[Collected data]
+++

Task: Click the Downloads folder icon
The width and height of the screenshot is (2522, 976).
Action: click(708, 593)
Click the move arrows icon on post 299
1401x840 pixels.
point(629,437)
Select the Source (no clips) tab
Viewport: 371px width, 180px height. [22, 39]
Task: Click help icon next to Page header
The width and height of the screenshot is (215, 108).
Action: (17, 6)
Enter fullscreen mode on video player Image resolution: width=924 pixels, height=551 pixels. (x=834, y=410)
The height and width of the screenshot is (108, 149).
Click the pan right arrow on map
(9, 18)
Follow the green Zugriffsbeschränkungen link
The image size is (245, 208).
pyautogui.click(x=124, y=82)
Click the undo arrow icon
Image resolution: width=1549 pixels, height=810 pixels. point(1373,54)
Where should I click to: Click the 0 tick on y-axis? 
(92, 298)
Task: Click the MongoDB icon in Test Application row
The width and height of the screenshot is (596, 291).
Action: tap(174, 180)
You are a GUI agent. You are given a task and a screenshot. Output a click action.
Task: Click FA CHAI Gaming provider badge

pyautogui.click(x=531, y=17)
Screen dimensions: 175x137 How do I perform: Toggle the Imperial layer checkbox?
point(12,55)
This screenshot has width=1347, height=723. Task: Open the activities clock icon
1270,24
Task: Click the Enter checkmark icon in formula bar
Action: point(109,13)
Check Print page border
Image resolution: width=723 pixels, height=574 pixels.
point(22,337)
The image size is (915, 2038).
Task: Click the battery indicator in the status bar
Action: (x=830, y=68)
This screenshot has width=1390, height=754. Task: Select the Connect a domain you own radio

+++

Task goal:
All that the answer may hold is the lines from the one with "The width and height of the screenshot is (596, 291)." through the end of the data, set down exactly as they appear.

Exercise answer:
The width and height of the screenshot is (596, 291).
Action: tap(174, 180)
You are a GUI agent. You are given a task and a screenshot. Output a click action.
Task: Click FA CHAI Gaming provider badge

pyautogui.click(x=531, y=17)
Screen dimensions: 175x137 How do I perform: Toggle the Imperial layer checkbox?
point(12,55)
This screenshot has width=1347, height=723. Task: Open the activities clock icon
1270,24
Task: Click the Enter checkmark icon in formula bar
Action: point(109,13)
Check Print page border
Image resolution: width=723 pixels, height=574 pixels.
point(22,337)
The image size is (915, 2038).
Task: Click the battery indicator in the status bar
Action: (x=830, y=68)
This screenshot has width=1390, height=754. Task: Select the Connect a domain you own radio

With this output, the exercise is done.